By 2020 the series had reached over 50 episodes, published on platforms such as YouTube and Facebook, and has included other characters, including the "MUD Dog" (allusive to the political opposition and its Democratic Unity Roundtable coalition), the "Demented Oppositionist" and "Martin" (a rat with a degree in sociology).
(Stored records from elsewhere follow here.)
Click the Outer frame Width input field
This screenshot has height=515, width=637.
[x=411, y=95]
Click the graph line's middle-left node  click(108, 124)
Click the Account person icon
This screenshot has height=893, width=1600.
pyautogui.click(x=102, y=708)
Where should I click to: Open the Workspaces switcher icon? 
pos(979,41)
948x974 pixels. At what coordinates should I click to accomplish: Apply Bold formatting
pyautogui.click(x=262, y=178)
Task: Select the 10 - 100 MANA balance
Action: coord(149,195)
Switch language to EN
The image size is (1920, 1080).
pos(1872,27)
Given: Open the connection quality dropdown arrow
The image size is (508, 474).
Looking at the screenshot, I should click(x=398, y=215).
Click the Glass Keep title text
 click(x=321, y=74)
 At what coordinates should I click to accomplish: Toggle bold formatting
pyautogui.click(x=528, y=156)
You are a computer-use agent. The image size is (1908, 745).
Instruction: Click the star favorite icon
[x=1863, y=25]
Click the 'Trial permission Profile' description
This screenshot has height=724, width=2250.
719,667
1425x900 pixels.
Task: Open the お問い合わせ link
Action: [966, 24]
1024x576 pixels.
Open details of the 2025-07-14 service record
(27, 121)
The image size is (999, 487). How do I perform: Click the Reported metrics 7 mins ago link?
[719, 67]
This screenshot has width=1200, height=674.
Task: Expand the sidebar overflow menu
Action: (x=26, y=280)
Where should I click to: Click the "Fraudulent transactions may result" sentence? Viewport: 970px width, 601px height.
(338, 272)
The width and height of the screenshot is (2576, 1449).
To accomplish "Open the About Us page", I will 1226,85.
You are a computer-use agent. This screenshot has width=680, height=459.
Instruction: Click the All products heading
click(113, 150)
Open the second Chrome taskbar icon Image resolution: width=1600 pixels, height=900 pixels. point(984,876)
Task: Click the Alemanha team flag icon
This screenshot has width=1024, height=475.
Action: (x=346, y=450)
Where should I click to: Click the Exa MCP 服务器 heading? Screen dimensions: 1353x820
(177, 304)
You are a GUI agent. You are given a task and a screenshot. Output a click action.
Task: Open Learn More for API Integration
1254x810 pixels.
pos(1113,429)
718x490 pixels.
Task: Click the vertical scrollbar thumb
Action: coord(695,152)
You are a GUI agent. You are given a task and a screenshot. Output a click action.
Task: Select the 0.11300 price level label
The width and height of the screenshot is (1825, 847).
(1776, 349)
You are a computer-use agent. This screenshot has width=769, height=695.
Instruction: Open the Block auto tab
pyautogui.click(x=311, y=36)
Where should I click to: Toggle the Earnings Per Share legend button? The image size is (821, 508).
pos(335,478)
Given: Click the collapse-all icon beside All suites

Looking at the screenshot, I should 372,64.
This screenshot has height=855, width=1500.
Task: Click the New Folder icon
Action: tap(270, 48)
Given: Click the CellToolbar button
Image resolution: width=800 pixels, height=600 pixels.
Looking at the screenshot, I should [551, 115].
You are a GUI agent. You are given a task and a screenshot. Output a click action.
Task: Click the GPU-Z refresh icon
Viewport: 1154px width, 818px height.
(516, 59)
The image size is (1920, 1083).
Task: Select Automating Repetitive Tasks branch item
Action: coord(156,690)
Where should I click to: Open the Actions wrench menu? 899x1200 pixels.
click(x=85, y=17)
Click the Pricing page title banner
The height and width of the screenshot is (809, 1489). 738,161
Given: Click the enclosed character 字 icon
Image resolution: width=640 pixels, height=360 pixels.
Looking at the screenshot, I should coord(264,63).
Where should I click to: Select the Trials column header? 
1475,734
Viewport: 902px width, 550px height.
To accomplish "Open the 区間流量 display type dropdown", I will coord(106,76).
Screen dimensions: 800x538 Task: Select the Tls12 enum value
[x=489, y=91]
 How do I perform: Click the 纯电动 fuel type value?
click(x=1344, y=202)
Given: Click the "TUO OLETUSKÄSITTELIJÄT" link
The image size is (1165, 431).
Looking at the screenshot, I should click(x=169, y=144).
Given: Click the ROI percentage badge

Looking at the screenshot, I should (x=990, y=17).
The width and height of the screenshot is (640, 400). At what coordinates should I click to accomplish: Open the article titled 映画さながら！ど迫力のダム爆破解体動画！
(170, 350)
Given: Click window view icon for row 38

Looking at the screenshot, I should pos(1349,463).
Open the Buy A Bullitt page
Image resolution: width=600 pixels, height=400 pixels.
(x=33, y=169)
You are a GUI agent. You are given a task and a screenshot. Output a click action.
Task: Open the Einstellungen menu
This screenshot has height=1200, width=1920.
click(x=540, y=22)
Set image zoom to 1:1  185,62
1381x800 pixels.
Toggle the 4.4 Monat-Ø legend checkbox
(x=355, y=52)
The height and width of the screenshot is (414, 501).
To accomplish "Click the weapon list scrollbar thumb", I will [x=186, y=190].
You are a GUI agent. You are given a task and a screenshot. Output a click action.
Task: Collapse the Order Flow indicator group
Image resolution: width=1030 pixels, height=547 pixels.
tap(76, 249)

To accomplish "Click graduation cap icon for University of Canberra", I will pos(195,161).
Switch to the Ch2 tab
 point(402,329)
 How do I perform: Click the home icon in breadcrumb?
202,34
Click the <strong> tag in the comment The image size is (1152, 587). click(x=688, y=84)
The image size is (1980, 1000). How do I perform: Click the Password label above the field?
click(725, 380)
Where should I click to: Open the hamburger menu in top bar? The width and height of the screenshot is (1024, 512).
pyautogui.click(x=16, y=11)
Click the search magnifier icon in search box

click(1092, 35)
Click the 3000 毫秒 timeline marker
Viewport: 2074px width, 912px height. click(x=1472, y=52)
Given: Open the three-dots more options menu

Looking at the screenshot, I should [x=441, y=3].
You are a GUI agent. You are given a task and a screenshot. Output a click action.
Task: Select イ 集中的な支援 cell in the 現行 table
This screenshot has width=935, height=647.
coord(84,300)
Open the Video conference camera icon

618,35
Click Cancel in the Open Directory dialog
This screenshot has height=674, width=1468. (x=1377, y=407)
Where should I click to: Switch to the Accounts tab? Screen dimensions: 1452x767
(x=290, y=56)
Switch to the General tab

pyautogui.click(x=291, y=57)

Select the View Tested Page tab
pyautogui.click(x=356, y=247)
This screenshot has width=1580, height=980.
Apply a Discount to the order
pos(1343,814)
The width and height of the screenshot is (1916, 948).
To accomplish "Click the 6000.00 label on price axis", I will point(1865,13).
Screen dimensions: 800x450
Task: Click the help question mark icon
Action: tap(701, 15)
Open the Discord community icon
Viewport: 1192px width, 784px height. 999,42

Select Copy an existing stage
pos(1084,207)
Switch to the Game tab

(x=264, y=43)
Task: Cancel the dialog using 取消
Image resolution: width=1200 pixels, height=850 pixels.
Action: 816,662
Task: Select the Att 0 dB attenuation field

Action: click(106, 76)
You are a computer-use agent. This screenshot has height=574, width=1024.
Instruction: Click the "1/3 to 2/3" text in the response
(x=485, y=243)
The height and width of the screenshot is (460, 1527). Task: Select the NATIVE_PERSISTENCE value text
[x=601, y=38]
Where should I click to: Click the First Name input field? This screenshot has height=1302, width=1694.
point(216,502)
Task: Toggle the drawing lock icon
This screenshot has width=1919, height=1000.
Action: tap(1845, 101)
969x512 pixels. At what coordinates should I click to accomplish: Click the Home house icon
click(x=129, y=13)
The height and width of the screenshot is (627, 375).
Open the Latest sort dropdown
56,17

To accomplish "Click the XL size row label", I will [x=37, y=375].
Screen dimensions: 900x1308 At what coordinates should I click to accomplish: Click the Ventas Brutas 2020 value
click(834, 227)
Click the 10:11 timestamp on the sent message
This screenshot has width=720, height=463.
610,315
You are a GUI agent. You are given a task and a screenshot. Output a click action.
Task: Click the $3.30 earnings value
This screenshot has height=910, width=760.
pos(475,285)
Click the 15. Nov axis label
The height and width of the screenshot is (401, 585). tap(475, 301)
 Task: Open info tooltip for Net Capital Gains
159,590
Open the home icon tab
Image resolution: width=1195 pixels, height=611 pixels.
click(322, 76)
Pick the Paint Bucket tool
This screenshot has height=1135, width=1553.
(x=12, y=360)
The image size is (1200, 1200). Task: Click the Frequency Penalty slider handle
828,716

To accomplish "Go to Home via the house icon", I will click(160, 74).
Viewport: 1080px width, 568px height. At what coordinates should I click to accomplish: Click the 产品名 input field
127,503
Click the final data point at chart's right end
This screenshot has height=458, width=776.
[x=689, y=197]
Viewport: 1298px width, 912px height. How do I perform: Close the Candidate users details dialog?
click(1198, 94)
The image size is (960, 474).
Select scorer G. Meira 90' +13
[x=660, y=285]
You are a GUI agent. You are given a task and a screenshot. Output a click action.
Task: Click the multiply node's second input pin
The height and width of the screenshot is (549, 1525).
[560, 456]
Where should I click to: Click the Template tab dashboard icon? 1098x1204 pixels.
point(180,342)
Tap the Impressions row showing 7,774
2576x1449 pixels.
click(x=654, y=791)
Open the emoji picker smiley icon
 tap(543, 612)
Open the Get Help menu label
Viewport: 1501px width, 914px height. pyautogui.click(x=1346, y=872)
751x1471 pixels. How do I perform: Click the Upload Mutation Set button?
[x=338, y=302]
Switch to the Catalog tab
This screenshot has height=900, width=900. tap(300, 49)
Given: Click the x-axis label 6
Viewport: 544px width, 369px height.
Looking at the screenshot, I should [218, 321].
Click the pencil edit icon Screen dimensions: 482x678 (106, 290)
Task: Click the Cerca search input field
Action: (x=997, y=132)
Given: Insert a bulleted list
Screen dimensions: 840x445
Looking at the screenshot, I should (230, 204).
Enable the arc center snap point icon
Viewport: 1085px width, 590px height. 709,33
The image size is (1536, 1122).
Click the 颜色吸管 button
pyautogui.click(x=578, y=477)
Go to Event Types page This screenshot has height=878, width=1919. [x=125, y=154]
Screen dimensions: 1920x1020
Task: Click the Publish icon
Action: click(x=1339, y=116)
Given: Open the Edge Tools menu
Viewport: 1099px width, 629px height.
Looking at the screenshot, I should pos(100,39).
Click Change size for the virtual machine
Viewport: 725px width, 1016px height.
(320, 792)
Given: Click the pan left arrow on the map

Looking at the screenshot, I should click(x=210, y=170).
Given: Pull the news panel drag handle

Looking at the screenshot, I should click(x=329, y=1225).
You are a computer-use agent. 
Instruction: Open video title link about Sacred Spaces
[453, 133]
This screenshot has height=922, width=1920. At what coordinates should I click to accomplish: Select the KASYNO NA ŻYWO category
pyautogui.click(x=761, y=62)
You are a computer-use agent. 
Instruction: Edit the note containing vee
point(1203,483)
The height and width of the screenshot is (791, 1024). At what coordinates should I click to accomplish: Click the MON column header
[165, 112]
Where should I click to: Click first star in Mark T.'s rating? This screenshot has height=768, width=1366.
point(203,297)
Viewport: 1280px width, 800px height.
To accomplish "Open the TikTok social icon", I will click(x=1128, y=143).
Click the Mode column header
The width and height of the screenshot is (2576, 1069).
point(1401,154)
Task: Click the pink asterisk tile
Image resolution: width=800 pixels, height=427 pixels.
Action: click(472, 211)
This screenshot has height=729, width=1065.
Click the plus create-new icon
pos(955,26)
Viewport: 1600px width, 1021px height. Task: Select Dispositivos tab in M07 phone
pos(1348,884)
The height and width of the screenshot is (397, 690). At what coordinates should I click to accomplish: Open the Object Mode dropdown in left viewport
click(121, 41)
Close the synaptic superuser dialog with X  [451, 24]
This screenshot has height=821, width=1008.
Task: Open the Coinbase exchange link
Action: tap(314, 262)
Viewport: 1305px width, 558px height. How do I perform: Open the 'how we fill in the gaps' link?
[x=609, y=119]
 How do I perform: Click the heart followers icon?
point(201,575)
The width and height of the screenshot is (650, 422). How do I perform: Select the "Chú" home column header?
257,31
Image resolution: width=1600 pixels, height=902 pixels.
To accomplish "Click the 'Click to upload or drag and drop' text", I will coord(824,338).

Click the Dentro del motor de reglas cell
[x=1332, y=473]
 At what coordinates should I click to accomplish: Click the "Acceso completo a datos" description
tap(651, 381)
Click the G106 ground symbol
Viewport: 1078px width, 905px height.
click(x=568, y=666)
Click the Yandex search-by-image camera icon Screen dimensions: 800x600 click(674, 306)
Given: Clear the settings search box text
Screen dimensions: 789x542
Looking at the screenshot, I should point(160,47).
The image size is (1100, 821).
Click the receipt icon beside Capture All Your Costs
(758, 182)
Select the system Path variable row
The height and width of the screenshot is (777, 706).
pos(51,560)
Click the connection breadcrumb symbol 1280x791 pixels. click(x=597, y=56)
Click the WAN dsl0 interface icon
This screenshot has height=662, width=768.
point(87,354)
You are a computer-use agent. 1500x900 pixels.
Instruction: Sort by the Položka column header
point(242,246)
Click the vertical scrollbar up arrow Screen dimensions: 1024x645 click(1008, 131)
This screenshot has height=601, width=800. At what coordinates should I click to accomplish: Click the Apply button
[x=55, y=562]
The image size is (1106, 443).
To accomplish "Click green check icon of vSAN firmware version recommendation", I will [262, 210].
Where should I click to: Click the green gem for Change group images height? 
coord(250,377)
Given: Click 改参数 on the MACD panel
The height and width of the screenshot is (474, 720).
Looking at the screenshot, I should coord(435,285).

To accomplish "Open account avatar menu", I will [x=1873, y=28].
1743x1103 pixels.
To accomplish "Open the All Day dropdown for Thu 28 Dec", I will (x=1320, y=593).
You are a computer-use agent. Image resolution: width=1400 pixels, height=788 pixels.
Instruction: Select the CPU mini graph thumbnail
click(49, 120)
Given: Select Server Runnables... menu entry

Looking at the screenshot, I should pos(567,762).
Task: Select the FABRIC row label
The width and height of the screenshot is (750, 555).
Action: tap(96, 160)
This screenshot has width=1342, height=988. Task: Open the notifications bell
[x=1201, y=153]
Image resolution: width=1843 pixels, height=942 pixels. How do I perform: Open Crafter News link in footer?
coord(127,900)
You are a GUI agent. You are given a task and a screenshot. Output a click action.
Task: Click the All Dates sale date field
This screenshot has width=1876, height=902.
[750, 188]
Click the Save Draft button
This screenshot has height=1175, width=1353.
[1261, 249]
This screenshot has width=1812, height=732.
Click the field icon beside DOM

In December 2019 he participated as a speaker in the colloquium "The new generation of visual storytellers", on the second day of the Cocuyo Festival, held at the Metropolitan University of Caracas and supported by the DW Akademie.

References

External links 
 MasKevMo, YouTube channel
 La mente detrás de "El Politigato", el felino más mordaz de Venezuela - El Estímulo, Carol Álvarez, 7 May 2018

Venezuelan YouTubers
Spanish-language YouTubers
Venezuelan male comedians
Living people
Year of birth missing (living people)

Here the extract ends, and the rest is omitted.